[Dataset entries]

■ ■ ■ ■ ■ ■ ■

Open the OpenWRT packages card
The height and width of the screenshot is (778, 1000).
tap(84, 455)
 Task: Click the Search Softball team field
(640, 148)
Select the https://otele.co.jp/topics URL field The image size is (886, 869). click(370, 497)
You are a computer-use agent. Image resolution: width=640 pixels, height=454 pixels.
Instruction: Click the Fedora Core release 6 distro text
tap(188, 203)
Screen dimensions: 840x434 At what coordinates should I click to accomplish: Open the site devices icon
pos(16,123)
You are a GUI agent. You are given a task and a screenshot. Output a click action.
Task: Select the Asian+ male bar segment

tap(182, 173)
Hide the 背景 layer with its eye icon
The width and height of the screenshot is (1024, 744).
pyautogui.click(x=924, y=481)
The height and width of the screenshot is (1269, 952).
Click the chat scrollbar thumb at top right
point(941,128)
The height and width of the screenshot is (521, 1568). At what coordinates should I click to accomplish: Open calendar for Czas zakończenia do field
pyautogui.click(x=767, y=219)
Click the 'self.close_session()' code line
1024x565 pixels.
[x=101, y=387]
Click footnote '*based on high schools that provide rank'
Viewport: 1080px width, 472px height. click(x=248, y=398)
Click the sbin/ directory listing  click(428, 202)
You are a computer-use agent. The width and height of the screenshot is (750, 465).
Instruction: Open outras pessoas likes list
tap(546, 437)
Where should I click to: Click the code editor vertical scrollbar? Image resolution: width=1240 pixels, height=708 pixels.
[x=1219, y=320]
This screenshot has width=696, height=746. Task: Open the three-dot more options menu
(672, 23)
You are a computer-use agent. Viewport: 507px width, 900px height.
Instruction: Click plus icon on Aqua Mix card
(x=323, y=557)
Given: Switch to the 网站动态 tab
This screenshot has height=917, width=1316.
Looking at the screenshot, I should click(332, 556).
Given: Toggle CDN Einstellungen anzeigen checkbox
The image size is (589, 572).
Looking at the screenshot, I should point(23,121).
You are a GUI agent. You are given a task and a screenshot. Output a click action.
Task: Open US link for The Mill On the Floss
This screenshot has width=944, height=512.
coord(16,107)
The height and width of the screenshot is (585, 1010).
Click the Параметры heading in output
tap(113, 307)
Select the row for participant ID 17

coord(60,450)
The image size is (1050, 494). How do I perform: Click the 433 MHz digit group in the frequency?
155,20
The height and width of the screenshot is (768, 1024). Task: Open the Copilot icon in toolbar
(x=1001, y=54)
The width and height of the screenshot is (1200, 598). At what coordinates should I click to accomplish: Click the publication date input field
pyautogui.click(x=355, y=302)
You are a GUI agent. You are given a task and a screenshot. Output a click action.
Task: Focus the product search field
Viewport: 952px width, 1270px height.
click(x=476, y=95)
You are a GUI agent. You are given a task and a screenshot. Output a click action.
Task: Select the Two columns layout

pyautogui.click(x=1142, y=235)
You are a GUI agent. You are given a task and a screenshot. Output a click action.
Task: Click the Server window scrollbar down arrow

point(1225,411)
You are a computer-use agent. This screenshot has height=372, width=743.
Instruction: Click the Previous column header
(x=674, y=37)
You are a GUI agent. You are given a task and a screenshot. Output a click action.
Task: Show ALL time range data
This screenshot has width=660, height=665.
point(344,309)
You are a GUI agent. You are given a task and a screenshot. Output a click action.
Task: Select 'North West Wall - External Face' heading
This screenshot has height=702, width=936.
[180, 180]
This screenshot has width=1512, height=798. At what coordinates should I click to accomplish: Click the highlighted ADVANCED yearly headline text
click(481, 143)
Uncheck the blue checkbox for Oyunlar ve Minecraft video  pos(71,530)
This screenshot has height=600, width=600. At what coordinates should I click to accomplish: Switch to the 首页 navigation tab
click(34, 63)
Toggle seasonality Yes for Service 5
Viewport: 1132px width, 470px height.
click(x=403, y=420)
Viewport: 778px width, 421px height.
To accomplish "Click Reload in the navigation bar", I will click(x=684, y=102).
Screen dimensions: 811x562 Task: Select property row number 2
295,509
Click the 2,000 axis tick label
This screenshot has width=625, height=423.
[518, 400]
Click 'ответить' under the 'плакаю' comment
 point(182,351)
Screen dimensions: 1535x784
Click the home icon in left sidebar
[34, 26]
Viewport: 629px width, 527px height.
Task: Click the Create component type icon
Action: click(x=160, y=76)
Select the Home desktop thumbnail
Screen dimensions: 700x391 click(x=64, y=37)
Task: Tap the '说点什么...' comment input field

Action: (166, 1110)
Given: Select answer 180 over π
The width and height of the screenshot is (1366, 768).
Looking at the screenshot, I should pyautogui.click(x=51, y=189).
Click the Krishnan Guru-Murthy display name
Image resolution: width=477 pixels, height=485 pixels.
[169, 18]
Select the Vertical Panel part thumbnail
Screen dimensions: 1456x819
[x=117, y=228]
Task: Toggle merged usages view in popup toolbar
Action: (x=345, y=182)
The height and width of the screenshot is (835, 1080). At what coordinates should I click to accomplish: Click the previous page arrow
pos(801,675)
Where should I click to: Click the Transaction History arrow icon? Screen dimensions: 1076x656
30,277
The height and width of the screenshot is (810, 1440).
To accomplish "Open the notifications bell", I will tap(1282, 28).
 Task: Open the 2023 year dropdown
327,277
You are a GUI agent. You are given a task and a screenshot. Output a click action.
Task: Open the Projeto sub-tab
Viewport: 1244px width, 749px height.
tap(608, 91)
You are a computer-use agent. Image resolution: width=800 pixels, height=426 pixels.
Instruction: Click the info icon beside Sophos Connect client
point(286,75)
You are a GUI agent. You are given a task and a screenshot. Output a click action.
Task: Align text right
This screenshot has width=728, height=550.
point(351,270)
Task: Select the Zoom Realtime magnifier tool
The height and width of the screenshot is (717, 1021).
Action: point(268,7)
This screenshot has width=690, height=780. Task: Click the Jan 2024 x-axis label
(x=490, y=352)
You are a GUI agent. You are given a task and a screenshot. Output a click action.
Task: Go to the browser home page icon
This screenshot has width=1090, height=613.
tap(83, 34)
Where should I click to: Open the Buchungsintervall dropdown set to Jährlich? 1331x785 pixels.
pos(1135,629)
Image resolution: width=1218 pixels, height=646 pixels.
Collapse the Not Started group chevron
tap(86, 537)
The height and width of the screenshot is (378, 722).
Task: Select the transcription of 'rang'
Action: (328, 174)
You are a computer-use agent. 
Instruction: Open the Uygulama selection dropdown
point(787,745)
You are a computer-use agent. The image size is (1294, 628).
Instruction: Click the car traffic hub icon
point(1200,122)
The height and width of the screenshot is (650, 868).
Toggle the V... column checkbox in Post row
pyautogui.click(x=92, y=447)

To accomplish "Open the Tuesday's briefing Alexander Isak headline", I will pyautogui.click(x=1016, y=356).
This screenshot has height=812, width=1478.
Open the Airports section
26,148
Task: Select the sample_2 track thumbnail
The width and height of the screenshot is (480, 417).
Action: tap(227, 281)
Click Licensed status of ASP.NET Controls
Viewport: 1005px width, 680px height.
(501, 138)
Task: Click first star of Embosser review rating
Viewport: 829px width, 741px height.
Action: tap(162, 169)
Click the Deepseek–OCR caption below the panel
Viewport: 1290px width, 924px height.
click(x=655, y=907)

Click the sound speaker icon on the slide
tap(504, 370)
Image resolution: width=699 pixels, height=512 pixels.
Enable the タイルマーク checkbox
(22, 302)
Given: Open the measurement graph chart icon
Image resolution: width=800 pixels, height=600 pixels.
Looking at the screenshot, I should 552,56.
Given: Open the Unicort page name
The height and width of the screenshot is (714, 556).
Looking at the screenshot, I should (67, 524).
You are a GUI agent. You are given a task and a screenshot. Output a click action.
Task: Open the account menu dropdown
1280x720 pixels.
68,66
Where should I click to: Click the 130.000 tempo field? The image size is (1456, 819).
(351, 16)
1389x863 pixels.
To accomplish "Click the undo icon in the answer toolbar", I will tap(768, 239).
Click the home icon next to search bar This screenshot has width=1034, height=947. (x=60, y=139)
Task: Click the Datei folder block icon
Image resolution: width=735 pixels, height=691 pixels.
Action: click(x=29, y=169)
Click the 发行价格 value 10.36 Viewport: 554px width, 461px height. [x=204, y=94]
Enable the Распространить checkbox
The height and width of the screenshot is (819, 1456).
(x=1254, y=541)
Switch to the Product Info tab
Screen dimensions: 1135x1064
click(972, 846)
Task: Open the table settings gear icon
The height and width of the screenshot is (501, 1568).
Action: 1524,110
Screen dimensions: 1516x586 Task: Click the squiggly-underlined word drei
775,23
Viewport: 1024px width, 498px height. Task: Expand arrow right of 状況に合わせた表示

■ ■ ■ ■ ■ ■ ■

## Exercise requirements:
Start with the line above that contains "Open the Airports section" and stop after the line that contains "Given: Open the Unicort page name". Output those lines exactly, and only those.

## Answer space:
Open the Airports section
26,148
Task: Select the sample_2 track thumbnail
The width and height of the screenshot is (480, 417).
Action: tap(227, 281)
Click Licensed status of ASP.NET Controls
Viewport: 1005px width, 680px height.
(501, 138)
Task: Click first star of Embosser review rating
Viewport: 829px width, 741px height.
Action: tap(162, 169)
Click the Deepseek–OCR caption below the panel
Viewport: 1290px width, 924px height.
click(x=655, y=907)

Click the sound speaker icon on the slide
tap(504, 370)
Image resolution: width=699 pixels, height=512 pixels.
Enable the タイルマーク checkbox
(22, 302)
Given: Open the measurement graph chart icon
Image resolution: width=800 pixels, height=600 pixels.
Looking at the screenshot, I should 552,56.
Given: Open the Unicort page name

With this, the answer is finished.